Problem details: Once you have located the line containing "This screenshot has width=640, height=415." in the material below, return it exactly along with each line after it through the line containing "has width=701, height=509.".

==============================

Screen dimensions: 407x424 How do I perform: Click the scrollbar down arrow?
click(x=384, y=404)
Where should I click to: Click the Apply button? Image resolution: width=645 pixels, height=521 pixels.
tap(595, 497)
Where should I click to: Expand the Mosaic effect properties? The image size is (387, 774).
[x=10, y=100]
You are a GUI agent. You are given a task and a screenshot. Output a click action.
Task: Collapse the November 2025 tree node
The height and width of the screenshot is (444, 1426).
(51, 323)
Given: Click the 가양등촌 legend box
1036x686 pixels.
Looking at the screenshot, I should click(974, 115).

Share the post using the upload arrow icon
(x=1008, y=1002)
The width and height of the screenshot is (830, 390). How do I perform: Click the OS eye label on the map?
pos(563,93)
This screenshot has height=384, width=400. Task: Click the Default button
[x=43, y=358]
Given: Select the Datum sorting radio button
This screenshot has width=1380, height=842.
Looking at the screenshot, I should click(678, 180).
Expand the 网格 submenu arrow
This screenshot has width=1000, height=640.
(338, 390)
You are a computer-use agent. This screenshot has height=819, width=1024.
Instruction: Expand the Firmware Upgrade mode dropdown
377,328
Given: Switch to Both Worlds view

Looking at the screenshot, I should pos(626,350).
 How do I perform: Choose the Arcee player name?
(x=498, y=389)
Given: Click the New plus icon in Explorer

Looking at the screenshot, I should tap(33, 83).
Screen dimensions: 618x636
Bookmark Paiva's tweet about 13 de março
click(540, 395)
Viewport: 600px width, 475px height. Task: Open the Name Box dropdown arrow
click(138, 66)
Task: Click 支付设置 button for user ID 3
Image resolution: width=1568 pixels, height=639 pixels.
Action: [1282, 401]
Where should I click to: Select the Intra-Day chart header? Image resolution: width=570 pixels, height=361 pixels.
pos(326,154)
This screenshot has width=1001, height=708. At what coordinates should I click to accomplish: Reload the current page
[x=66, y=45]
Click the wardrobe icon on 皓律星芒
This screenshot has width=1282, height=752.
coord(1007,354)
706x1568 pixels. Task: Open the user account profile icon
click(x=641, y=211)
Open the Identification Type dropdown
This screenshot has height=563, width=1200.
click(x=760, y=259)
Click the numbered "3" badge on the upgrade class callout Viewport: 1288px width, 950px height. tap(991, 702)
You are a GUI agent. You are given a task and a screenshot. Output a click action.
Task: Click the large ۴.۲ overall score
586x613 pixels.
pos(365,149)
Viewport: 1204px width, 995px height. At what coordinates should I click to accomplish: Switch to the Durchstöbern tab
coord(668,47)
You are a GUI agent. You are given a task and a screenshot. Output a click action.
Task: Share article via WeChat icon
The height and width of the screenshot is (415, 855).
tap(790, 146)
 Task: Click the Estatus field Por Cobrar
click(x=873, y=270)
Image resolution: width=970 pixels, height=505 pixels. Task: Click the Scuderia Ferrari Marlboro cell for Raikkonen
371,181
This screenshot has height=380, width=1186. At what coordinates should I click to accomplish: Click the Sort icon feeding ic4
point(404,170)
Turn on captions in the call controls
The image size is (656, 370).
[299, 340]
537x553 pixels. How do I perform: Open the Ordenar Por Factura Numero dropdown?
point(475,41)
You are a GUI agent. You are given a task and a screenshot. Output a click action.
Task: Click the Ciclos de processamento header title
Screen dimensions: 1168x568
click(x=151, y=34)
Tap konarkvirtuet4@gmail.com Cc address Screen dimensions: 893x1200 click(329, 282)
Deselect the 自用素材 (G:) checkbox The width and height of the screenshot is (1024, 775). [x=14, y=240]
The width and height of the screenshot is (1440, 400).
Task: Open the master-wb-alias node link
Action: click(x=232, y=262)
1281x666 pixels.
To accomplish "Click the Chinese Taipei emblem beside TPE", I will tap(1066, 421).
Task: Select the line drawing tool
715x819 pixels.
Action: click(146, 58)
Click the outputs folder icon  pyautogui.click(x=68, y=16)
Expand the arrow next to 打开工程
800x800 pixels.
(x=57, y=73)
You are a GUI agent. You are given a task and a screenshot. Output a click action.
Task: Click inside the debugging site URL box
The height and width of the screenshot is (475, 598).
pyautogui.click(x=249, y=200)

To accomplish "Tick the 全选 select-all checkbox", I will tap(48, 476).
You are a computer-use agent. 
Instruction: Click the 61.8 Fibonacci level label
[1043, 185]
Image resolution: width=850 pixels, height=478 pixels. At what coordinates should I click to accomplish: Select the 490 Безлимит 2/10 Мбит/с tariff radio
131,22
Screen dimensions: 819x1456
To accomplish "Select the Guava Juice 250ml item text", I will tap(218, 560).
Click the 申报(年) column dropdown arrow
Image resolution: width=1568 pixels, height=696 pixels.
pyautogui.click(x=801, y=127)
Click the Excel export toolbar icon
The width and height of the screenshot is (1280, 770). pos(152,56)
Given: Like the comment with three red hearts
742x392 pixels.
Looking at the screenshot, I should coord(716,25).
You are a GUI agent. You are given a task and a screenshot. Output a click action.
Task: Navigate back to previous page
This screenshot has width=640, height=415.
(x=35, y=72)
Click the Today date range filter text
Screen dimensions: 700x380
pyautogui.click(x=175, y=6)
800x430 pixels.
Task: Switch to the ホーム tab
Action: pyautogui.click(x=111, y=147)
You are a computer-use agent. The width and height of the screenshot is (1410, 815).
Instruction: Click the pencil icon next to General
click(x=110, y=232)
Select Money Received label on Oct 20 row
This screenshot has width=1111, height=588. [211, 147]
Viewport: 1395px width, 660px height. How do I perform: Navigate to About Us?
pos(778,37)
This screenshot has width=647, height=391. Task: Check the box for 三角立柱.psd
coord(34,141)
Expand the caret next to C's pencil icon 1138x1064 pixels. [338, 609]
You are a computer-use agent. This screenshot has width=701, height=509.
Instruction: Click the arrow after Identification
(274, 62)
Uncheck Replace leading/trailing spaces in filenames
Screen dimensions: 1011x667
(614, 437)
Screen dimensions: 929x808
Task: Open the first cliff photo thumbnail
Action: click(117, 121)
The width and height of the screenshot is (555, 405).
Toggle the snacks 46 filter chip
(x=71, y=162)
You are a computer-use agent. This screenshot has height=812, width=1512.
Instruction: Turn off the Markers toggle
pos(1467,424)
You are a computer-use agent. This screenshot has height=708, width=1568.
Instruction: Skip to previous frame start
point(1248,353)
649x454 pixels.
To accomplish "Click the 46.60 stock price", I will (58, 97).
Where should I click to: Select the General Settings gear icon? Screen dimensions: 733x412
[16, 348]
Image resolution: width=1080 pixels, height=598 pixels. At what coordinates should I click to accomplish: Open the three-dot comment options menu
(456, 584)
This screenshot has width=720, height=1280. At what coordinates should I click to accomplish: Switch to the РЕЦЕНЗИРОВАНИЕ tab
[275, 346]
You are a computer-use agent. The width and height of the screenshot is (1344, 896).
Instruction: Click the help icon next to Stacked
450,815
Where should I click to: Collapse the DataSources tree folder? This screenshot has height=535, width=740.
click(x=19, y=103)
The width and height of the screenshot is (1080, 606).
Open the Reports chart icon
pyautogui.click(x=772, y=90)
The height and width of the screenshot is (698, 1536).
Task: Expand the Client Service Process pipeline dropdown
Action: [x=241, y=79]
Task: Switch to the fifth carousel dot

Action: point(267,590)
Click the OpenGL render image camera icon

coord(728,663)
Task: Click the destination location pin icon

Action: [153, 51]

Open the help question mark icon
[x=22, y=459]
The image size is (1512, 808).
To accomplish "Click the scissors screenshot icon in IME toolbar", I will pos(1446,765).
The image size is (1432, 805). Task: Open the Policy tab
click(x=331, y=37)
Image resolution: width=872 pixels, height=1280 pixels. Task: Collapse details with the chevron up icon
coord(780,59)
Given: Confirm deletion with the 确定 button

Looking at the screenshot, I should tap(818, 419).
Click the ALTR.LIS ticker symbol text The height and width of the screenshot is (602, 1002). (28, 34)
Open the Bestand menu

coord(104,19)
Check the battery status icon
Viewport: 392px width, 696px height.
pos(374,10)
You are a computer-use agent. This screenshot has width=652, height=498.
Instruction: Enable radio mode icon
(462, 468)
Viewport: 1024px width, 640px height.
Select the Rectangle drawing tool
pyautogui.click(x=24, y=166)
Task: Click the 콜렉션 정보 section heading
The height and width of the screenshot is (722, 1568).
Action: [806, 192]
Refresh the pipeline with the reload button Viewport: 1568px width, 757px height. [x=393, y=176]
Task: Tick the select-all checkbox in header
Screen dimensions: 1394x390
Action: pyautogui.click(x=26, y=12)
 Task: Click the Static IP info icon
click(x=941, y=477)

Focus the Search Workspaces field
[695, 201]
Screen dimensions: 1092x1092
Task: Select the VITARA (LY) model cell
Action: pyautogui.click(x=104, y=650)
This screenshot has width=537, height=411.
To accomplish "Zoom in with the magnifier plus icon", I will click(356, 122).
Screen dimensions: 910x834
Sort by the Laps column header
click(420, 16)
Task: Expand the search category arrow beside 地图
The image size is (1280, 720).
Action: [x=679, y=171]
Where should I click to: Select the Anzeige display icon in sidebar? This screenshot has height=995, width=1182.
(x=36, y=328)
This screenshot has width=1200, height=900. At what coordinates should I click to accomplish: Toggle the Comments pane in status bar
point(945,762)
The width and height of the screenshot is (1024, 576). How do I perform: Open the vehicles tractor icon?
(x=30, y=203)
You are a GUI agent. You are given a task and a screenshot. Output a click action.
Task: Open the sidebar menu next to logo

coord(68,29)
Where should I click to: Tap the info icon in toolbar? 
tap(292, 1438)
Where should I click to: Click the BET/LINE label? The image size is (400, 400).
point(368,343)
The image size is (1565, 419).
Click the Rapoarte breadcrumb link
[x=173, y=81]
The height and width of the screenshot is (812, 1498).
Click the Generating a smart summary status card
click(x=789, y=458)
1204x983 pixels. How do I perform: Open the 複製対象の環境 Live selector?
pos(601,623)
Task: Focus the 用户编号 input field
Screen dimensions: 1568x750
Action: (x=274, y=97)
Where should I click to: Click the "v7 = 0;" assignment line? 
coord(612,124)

==============================

Your solution:
This screenshot has width=640, height=415.
(x=35, y=72)
Click the Today date range filter text
Screen dimensions: 700x380
pyautogui.click(x=175, y=6)
800x430 pixels.
Task: Switch to the ホーム tab
Action: pyautogui.click(x=111, y=147)
You are a computer-use agent. The width and height of the screenshot is (1410, 815).
Instruction: Click the pencil icon next to General
click(x=110, y=232)
Select Money Received label on Oct 20 row
This screenshot has width=1111, height=588. [211, 147]
Viewport: 1395px width, 660px height. How do I perform: Navigate to About Us?
pos(778,37)
This screenshot has width=647, height=391. Task: Check the box for 三角立柱.psd
coord(34,141)
Expand the caret next to C's pencil icon 1138x1064 pixels. [338, 609]
You are a computer-use agent. This screenshot has width=701, height=509.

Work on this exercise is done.